Work request:
For the material below, output exactly the span from the line with "This screenshot has width=1355, height=614." to the line with "Select the Body/Drawer", including both, and nothing besides.

== Input records

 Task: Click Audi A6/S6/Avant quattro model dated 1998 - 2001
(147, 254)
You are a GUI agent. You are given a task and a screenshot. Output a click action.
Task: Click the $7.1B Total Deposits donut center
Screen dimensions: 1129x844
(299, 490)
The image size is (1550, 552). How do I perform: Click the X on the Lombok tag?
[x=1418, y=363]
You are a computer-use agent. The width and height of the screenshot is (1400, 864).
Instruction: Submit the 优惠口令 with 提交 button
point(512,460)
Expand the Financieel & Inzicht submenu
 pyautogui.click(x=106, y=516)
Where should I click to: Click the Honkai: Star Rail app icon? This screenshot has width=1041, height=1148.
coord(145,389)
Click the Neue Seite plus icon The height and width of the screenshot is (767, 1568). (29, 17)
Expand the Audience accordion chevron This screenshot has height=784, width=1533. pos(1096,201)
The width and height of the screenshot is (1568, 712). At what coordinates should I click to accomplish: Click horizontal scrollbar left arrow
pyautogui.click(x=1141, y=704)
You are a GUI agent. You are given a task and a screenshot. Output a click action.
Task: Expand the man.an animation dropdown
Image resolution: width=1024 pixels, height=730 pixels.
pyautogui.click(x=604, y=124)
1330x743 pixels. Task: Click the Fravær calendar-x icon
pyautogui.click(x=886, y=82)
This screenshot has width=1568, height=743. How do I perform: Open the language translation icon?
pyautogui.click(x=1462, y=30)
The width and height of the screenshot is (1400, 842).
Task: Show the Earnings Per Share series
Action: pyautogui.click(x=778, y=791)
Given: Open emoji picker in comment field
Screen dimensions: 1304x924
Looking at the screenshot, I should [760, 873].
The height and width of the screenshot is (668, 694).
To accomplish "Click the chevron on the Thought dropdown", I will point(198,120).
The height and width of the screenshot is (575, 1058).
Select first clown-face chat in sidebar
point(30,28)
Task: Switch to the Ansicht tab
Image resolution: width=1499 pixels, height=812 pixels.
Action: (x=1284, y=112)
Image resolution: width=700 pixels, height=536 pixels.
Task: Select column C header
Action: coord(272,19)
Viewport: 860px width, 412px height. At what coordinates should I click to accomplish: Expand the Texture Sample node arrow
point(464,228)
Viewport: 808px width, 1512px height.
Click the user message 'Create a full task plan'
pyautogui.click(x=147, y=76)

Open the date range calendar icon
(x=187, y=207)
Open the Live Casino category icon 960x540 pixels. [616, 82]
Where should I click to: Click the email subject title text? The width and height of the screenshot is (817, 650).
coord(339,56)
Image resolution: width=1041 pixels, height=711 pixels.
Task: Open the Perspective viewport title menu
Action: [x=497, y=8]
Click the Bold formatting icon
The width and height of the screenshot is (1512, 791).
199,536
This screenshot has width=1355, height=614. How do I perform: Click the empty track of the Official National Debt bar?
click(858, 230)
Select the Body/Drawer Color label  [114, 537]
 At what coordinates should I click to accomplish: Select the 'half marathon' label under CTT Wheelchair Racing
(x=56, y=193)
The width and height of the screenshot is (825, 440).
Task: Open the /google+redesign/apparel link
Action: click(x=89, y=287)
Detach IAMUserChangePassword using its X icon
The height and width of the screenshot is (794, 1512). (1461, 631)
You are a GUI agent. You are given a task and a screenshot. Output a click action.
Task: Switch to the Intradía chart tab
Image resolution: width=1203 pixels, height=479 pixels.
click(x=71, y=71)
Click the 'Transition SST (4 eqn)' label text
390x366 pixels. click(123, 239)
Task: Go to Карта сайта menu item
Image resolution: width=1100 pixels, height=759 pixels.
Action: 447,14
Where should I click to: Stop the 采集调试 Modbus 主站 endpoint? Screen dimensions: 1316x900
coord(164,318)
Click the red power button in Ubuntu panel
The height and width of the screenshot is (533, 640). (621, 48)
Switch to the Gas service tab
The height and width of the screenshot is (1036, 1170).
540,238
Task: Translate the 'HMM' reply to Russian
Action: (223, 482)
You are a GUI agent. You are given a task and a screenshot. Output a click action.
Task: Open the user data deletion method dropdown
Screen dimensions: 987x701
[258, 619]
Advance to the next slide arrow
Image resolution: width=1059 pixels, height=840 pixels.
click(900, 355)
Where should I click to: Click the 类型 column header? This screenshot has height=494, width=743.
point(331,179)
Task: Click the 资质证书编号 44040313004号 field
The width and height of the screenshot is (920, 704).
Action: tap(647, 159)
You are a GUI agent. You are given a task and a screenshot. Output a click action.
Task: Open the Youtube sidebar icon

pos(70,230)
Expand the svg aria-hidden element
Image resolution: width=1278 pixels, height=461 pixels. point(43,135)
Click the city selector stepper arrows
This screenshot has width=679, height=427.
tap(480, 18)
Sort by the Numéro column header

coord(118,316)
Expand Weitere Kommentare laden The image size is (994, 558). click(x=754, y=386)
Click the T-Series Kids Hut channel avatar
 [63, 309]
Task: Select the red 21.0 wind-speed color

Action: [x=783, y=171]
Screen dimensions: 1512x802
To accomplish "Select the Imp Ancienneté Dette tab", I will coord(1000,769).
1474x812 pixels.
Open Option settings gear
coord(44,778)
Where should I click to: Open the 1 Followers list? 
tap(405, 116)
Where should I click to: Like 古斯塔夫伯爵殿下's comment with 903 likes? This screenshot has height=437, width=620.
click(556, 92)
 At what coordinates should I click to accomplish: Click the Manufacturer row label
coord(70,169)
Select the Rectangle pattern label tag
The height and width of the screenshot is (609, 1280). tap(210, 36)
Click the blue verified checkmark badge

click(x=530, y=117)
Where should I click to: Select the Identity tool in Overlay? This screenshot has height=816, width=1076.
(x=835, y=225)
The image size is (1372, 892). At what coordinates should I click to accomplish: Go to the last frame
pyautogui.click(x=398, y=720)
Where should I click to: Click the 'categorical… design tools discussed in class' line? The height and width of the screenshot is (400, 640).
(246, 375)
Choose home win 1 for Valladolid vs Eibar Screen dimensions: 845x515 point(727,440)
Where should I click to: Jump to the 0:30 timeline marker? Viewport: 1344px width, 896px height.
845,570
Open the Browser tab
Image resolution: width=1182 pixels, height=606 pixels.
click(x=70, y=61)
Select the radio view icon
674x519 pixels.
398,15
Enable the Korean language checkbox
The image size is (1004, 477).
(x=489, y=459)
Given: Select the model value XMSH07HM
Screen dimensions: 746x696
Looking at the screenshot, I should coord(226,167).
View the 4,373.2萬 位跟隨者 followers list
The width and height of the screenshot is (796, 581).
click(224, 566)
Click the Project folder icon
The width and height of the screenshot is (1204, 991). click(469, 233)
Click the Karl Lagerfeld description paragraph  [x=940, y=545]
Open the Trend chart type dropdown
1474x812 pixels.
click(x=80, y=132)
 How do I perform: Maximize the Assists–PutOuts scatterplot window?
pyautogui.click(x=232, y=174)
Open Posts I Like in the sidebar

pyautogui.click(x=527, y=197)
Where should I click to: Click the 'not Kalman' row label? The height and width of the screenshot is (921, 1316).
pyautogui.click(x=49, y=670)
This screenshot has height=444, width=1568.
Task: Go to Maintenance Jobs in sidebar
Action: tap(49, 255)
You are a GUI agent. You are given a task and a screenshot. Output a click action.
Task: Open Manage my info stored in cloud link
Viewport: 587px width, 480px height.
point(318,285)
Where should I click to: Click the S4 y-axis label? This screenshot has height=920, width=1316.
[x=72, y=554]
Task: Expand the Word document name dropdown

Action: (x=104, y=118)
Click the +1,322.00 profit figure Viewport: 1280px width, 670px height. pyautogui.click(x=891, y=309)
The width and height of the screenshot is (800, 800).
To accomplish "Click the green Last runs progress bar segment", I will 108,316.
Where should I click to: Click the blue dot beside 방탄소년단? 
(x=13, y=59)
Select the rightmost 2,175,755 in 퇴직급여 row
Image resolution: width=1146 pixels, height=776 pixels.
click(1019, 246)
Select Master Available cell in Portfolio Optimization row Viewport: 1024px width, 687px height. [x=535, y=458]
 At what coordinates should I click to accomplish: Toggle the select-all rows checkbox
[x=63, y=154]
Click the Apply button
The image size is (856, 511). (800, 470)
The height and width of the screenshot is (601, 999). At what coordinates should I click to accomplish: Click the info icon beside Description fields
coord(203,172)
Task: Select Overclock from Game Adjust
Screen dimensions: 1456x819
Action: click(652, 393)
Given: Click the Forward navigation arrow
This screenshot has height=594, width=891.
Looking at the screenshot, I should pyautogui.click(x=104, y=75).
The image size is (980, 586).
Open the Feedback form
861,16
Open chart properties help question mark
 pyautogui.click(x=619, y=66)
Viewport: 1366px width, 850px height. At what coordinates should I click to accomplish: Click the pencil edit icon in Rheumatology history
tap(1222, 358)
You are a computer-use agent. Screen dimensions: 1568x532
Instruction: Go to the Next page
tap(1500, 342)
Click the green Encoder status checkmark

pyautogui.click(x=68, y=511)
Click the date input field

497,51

====

Response below:
This screenshot has width=1355, height=614. How do I perform: Click the empty track of the Official National Debt bar?
click(858, 230)
Select the Body/Drawer Color label  [114, 537]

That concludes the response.